◆ Action item ◆
Begin at the line below that contains "Viewport: 695px width, 360px". Repeat it and all remaining lines of the records exactly.

--- Data excerpts Enclosed Below ---

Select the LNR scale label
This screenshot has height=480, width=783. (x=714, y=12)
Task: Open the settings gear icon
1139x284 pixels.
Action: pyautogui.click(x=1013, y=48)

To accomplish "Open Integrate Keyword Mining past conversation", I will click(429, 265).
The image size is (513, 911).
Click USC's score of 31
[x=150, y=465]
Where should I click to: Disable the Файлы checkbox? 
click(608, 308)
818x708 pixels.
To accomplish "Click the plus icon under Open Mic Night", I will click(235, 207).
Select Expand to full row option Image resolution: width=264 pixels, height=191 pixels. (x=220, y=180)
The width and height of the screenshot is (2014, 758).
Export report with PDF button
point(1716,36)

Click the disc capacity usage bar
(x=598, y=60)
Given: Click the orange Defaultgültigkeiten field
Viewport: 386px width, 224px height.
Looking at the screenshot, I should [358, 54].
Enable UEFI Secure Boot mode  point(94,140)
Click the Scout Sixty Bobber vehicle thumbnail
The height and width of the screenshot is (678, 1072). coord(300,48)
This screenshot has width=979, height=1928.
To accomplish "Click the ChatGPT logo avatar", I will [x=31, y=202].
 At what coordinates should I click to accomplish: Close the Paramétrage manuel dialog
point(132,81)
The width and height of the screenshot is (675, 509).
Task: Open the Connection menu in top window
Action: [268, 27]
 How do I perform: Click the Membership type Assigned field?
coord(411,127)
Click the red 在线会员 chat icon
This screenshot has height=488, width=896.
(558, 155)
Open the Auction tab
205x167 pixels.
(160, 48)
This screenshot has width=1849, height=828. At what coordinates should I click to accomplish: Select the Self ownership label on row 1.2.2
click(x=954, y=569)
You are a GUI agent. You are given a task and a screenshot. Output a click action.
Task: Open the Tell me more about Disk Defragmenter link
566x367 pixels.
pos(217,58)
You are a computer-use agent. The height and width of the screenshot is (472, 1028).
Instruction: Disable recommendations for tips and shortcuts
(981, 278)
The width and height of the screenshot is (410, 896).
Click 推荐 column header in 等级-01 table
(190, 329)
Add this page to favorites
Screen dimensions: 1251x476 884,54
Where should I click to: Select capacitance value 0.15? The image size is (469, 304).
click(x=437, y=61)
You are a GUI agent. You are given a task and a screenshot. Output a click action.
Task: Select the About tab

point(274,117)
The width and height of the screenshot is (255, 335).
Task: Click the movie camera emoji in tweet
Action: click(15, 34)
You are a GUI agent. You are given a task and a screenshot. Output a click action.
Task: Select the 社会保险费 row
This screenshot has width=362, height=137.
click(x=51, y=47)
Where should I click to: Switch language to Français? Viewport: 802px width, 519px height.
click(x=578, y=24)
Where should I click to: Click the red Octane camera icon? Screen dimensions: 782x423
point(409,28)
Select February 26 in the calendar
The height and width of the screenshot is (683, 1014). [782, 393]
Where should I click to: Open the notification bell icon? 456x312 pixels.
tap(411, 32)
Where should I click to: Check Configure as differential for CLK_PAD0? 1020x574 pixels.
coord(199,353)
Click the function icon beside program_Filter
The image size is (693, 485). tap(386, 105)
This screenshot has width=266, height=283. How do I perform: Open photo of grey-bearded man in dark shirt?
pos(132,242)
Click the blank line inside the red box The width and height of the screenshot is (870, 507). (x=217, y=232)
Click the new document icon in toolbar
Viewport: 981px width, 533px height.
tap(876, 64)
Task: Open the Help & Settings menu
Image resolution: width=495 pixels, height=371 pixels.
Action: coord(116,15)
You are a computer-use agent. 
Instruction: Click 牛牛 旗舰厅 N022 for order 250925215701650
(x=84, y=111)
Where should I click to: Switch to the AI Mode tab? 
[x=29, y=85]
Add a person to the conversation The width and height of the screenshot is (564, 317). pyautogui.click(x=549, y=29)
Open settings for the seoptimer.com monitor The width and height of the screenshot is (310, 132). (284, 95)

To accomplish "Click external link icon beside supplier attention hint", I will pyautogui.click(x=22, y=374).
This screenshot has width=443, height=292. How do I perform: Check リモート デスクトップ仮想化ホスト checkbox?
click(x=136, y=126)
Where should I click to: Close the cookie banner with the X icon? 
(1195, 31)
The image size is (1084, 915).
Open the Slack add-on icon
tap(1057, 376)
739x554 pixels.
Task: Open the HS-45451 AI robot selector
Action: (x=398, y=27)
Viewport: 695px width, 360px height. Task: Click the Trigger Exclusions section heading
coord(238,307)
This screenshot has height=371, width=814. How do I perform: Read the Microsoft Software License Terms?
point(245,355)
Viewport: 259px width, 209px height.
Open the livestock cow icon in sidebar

--- End of Enclosed Data excerpts ---

◆ Written answer ◆
Viewport: 695px width, 360px height. Task: Click the Trigger Exclusions section heading
coord(238,307)
This screenshot has height=371, width=814. How do I perform: Read the Microsoft Software License Terms?
point(245,355)
Viewport: 259px width, 209px height.
Open the livestock cow icon in sidebar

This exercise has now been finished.